I have some medical knowledge as I am a medical assistant. Not sure that I can tell you for sure what your headaches are from but...Did they start after your injections???

Praying for you my friend.

Love,
Nicole

Edie said...

Of course I'll pray for you and for your family. Thanks for being honest and transparent. I find that very hard to do also but working on it in a balanced way. This may take a lot of practice. Love ya!

Kay Martin said...

Reading through today's post I must advise you to be very kind to yourself. If you feel like a nap when you usually don't need one: take it.

Your aunt's situation; the musical challenges for your family for the upcoming homecoming of your aunt, the possible upcoming new assignment, and your health.

I know you are wise, educated and enlightened in all good ways: that is a mighty long list of important matters on one person's shoulders. Be kind and gentle with yourself as you navigate these challenges and transitions.

I'm learning this late in life. How I wish I could have comprehended the people telling me to be kind to myself while I was pouring out to others.

I will pray for all of this...you write so well, I'm there in all your posts!!!

desertgal said...

I have been and will continue to pray for you and your husband. How exciting to be moving to the next step of the job process. However, don't downplay the related stress of this wonderful experience. Add to that your health issues...you have a very full plate!

Your headache pain...could be stress, but was wondering??? Have you had an eye exam in the past year? That could be a contributing factor.

Anyway, watch the amount of caffeine intake and take a nice long bubble bath every so often. It does wonders for all the aches, pains and tension.

Pinkshoelady said...

Hey there desertgal,
I have just had an eye exam but it could be stress.

I am going to mention it to my OBGYN on Monday.

Thanks for praying please keep it up.

Pamela

Planner5 said...

Great site!

Anonymous said...

Oh Girl. I wish I could come scoop you up and take you to Starbucks. You would have to order decaf, just in case your headaches are stress related.

Definitely praying for you tomorrow as you go to the doctor.

By the way, thank you for being honest and telling us all so we can be there for you in Spirit and in prayer.
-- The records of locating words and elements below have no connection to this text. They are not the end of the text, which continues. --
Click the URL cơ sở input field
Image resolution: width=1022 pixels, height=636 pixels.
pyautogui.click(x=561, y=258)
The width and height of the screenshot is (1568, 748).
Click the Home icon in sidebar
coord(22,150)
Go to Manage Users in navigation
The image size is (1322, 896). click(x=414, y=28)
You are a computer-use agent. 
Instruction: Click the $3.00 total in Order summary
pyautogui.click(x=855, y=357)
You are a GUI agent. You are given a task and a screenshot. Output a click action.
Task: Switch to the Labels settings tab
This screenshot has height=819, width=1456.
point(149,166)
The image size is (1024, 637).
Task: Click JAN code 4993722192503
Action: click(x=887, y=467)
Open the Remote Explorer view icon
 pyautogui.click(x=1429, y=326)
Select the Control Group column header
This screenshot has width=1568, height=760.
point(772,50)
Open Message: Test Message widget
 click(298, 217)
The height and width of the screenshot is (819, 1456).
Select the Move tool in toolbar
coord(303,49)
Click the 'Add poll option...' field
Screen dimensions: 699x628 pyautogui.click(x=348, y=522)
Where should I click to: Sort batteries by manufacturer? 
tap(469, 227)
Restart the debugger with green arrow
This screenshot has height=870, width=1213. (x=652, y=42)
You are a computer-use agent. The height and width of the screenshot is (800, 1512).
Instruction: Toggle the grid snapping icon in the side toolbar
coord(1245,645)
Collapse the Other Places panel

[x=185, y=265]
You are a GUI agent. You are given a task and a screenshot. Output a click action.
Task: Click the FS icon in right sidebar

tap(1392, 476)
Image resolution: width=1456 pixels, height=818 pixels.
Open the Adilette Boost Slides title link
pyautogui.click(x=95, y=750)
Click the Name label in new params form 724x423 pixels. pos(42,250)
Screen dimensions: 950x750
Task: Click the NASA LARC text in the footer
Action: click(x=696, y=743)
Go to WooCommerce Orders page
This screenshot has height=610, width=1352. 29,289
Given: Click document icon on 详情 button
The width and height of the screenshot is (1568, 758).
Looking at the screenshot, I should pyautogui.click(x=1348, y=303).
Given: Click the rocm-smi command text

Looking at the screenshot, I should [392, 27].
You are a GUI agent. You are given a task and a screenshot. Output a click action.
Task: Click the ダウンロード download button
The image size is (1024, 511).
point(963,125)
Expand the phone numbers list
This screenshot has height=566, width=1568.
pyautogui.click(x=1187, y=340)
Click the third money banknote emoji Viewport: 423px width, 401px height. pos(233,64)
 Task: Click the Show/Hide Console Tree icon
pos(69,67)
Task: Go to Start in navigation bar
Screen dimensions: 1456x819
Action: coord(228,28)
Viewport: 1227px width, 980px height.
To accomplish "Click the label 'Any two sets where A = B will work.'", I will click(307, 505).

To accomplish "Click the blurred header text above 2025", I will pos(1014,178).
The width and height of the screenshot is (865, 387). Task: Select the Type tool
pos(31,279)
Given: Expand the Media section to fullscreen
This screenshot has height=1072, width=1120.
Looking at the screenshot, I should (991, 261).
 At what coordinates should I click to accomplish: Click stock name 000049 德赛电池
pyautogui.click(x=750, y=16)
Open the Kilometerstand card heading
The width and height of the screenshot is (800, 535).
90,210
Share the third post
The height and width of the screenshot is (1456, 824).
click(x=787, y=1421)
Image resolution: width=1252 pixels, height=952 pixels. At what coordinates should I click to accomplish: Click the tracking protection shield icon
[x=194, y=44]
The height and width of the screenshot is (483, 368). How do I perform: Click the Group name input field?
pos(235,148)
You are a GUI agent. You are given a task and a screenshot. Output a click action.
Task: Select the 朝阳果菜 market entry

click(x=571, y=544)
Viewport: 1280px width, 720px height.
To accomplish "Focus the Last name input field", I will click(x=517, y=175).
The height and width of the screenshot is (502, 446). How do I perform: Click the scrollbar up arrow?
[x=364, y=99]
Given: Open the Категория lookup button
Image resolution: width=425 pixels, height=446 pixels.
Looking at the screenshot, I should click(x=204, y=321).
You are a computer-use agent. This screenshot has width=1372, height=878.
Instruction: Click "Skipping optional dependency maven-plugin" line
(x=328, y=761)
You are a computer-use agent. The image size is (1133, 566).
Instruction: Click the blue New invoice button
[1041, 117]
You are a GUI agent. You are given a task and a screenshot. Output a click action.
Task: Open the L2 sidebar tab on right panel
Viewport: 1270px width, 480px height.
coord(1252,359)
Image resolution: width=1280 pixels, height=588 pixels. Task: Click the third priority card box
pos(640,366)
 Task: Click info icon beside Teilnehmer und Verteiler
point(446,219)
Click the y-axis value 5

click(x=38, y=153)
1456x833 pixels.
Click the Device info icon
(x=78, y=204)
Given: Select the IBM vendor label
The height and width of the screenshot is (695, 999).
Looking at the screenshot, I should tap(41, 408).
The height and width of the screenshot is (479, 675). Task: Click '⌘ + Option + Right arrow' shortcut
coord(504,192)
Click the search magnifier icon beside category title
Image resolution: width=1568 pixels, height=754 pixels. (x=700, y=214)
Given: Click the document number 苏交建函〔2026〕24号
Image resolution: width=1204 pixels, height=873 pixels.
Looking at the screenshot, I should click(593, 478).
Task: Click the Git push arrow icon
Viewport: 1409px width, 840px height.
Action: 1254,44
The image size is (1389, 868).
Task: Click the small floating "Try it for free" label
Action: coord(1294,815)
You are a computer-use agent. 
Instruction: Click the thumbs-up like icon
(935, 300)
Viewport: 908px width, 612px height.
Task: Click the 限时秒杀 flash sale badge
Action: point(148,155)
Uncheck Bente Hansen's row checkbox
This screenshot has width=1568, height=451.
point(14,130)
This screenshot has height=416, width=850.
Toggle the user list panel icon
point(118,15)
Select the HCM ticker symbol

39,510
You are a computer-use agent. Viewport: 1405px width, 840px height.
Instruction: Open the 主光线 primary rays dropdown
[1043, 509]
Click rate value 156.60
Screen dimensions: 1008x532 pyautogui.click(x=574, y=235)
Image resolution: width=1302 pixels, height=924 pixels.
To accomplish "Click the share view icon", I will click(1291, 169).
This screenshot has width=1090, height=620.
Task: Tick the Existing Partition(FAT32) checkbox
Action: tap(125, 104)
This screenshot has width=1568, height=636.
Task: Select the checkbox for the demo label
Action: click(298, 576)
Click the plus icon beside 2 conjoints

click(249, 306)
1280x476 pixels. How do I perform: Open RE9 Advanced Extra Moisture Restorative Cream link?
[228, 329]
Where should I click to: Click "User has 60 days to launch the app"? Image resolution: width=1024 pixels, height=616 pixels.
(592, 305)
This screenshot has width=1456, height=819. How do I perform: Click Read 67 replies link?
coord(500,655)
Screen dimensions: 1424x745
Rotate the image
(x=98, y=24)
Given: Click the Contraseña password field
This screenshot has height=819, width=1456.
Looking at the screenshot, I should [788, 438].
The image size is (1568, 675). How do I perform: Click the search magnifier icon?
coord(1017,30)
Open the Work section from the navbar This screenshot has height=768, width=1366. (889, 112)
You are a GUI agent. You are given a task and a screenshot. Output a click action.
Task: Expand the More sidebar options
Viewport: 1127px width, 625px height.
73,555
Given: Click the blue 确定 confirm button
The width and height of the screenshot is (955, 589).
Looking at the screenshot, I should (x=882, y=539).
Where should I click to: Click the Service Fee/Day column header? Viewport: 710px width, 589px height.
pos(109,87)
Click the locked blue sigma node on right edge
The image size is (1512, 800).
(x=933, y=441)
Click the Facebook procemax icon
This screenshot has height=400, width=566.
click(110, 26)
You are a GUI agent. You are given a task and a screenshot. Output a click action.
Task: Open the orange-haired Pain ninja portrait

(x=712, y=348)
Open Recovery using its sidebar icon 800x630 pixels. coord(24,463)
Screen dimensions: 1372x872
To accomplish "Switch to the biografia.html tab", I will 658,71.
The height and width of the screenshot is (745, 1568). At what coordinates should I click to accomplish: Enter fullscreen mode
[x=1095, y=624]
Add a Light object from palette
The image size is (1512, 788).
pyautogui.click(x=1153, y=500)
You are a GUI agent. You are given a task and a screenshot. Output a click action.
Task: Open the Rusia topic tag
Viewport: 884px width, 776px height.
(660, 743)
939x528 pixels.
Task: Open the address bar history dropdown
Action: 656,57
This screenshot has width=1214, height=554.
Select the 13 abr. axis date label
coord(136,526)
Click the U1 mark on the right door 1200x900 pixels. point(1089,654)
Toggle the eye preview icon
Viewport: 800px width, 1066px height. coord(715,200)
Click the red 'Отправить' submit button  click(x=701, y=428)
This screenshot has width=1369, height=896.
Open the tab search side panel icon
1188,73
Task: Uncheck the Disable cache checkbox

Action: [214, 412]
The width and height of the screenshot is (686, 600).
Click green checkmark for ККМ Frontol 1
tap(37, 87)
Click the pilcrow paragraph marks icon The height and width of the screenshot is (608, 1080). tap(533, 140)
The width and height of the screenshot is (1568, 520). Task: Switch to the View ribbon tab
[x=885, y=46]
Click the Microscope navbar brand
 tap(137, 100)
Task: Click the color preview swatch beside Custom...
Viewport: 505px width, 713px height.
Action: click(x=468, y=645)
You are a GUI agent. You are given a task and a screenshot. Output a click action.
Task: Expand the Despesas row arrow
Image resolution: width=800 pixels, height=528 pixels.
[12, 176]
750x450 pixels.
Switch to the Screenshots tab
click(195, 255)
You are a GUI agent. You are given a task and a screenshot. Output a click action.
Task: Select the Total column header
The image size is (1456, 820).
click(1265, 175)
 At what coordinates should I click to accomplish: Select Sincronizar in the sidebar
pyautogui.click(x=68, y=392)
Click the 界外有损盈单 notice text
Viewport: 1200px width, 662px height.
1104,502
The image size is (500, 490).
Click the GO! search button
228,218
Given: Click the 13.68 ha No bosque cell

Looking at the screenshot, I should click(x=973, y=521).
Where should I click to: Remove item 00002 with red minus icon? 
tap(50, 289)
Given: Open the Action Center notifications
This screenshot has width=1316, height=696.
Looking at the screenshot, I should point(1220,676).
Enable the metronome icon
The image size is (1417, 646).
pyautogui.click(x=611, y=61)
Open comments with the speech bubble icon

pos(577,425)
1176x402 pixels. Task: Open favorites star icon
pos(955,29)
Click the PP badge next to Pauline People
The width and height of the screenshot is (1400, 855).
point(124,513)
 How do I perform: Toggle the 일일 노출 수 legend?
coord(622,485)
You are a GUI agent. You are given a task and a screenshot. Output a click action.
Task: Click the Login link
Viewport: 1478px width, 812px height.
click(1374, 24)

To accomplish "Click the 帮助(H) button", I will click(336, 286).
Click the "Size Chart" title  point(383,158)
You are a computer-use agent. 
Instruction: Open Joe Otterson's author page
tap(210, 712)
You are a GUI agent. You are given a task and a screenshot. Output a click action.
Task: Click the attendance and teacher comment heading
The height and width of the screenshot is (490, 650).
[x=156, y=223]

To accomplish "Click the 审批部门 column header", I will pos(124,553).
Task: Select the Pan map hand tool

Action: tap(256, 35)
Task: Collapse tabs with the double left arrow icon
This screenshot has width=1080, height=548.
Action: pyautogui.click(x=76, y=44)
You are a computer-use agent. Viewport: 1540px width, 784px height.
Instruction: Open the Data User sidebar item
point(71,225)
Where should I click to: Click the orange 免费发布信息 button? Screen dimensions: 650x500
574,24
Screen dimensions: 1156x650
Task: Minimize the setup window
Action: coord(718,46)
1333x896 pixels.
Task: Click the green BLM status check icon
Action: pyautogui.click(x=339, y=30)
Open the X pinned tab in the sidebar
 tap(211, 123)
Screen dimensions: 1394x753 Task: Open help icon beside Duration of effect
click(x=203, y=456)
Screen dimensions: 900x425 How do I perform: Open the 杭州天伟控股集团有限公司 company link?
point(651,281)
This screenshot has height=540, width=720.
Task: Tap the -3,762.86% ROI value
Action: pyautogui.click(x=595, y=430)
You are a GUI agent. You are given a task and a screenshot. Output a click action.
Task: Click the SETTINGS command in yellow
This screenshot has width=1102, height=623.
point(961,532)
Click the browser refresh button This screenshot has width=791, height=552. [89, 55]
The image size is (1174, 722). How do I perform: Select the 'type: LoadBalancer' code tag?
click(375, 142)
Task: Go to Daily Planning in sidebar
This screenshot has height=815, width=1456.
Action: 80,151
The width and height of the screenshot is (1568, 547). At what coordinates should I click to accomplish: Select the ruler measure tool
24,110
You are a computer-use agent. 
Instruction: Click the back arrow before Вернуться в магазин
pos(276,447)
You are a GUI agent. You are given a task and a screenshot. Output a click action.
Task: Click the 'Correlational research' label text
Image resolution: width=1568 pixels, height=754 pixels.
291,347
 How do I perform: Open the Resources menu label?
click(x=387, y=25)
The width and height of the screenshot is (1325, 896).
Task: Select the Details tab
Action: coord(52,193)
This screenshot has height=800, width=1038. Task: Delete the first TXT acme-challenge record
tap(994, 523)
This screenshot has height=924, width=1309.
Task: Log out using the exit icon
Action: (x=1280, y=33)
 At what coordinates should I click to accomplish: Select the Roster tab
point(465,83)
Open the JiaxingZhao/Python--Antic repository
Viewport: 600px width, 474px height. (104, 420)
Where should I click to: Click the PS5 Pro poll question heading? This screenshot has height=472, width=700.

Thank you also for your sweet comments on my blog. Your encouragement means so much.

Love ya,
Kristen

Elizabethd said...

Praying for you, Pamela.
The prayer suport one receives from unseen friends is so rewarding, and i am grateful for it. We dont need to be physicaly there to pray for each other.

Beverly said...

I've just started reading this book and I can't wait to see what God has in store for me through it. And know that I am praying for you.